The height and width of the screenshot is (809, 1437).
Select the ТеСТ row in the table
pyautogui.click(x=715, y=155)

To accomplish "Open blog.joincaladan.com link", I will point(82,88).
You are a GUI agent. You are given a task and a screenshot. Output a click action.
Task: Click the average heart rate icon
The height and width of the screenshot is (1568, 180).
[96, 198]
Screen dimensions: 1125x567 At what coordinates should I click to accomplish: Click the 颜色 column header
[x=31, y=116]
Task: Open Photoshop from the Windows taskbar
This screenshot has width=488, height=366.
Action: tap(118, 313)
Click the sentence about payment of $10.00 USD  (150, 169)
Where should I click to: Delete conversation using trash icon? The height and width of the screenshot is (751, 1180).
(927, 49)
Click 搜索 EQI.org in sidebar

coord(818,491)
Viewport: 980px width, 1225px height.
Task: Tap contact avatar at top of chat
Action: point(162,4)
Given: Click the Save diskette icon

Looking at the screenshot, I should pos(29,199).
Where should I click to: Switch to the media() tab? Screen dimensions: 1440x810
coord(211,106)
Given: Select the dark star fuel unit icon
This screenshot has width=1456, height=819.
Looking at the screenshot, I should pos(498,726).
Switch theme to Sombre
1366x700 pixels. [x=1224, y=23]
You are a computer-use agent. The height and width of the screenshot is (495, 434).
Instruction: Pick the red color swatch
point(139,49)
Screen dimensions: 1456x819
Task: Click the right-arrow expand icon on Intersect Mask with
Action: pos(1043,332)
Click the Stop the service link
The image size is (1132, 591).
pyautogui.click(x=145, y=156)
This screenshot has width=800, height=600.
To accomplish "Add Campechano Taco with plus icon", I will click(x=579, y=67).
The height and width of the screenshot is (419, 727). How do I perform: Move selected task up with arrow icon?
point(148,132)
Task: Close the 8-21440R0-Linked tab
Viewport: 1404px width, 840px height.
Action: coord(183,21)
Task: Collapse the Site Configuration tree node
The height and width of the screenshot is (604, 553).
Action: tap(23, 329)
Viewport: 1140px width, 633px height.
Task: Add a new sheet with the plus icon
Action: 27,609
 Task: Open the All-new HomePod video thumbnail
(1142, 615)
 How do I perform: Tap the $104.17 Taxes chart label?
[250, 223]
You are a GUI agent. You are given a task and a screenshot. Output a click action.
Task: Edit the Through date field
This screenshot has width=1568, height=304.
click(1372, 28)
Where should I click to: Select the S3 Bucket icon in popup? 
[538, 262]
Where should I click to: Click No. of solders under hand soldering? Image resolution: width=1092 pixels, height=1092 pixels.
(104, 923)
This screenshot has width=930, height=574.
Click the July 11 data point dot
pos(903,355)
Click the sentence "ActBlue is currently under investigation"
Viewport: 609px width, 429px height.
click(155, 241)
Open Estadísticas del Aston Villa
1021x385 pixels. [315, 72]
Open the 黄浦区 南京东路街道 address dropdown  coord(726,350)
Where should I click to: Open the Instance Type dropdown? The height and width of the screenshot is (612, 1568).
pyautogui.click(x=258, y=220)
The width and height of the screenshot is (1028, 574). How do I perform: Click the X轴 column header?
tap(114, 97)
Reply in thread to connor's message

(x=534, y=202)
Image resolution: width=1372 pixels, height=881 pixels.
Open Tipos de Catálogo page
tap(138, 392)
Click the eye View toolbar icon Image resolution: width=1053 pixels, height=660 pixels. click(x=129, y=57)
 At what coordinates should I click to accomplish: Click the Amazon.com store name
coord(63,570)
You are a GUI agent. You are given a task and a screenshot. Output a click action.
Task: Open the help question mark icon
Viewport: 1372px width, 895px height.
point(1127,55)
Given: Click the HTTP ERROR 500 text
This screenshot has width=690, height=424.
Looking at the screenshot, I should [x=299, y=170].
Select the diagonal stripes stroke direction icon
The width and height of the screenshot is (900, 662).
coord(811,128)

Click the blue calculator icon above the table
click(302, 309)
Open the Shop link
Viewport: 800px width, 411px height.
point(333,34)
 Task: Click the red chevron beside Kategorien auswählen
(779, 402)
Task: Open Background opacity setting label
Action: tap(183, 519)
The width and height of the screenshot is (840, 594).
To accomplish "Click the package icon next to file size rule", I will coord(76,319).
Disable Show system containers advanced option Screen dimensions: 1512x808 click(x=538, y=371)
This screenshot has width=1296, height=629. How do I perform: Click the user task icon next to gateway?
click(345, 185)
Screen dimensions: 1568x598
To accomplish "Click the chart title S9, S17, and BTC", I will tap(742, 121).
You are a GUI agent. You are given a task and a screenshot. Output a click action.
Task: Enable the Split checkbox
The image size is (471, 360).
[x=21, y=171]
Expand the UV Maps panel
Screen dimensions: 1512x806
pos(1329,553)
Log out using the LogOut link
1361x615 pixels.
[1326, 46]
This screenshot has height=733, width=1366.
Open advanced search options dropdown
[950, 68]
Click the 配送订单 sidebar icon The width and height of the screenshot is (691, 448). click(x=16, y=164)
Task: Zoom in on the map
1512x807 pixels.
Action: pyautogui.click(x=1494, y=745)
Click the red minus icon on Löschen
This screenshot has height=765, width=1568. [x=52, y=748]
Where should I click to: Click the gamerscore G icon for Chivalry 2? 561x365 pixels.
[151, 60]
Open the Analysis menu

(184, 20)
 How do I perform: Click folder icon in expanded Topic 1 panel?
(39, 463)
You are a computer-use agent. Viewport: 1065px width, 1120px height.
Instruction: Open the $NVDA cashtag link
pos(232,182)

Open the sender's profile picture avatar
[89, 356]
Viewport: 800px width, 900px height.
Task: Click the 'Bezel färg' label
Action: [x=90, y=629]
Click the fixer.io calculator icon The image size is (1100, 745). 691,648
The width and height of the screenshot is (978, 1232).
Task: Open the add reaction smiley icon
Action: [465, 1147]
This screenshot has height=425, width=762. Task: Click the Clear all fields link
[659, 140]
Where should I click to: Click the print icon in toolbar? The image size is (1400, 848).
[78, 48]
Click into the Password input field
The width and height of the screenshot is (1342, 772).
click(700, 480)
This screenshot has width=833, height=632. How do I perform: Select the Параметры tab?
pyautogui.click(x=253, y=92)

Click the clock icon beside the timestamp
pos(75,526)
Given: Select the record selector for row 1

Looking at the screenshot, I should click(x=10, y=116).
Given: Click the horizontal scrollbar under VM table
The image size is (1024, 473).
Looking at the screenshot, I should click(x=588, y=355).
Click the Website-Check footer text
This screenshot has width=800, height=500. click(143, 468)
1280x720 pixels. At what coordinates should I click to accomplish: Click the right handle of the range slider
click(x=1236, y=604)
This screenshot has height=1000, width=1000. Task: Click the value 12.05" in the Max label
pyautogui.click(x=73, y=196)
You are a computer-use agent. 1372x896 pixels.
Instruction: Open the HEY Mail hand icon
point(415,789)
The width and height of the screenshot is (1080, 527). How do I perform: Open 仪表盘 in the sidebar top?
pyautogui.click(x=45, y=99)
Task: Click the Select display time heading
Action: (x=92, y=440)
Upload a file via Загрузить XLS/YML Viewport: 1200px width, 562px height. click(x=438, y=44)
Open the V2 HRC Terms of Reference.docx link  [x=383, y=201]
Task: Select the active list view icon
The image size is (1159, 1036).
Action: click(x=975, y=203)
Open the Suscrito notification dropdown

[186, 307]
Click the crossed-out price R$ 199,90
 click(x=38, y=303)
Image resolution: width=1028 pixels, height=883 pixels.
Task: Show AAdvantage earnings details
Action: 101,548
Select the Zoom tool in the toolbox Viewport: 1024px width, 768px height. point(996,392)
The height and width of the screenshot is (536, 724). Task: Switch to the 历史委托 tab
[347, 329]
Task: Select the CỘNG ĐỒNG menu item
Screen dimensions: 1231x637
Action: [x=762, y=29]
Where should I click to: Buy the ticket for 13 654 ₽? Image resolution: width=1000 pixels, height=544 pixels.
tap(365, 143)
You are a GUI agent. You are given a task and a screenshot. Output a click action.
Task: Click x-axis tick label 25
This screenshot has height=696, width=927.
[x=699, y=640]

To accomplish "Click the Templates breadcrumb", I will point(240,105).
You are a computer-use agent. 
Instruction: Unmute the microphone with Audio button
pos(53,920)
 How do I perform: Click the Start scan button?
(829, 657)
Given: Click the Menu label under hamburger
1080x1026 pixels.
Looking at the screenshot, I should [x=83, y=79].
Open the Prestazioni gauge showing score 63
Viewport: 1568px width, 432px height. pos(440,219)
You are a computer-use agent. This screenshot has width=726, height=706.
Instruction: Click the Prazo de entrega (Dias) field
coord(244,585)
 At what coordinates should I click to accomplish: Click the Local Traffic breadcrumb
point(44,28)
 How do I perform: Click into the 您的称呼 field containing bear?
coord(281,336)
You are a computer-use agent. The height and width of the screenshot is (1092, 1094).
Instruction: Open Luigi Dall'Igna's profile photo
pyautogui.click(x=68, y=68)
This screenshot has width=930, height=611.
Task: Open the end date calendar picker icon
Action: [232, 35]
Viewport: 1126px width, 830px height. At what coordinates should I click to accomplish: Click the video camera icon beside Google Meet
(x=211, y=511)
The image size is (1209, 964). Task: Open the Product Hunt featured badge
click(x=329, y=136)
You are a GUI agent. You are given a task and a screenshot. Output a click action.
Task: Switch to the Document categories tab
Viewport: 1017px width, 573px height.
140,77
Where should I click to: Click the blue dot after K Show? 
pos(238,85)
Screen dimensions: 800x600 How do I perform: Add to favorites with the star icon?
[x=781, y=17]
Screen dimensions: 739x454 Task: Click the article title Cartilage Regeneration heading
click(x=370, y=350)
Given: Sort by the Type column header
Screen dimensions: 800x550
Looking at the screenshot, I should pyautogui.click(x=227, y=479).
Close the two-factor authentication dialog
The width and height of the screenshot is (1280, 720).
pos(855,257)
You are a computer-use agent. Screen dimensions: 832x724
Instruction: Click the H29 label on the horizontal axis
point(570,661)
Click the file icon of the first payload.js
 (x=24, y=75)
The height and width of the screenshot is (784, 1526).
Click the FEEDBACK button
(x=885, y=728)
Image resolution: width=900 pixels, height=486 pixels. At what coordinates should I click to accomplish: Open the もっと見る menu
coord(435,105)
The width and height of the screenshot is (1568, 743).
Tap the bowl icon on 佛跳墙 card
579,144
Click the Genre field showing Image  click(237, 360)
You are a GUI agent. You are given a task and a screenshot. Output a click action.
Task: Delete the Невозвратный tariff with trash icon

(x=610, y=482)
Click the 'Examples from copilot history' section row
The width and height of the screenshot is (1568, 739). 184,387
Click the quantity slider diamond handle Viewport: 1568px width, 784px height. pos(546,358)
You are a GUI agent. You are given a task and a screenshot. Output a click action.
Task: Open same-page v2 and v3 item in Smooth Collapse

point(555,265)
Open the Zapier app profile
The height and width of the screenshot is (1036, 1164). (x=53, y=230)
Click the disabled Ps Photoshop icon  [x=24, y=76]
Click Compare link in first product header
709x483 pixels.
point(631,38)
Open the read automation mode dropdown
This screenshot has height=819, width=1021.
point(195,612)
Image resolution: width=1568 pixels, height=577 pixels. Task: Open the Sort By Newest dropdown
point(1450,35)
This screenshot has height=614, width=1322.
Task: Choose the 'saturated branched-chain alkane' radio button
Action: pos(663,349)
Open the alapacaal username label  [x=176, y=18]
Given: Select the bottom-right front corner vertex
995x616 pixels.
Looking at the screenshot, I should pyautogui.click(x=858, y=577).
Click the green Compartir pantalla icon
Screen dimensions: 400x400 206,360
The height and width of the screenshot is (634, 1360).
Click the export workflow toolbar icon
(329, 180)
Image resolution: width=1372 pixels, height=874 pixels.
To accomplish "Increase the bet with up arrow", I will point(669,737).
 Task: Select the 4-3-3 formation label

- **To do**:
The lines above, starting at the one with "Viewport: 1372px width, 895px height." and ending at the one with "Screen dimensions: 1568x598", are the only ones to return, exactly as written.

- **Exercise result**:
Viewport: 1372px width, 895px height.
point(1127,55)
Given: Click the HTTP ERROR 500 text
This screenshot has width=690, height=424.
Looking at the screenshot, I should [x=299, y=170].
Select the diagonal stripes stroke direction icon
The width and height of the screenshot is (900, 662).
coord(811,128)

Click the blue calculator icon above the table
click(302, 309)
Open the Shop link
Viewport: 800px width, 411px height.
point(333,34)
 Task: Click the red chevron beside Kategorien auswählen
(779, 402)
Task: Open Background opacity setting label
Action: tap(183, 519)
The width and height of the screenshot is (840, 594).
To accomplish "Click the package icon next to file size rule", I will coord(76,319).
Disable Show system containers advanced option Screen dimensions: 1512x808 click(x=538, y=371)
This screenshot has width=1296, height=629. How do I perform: Click the user task icon next to gateway?
click(345, 185)
Screen dimensions: 1568x598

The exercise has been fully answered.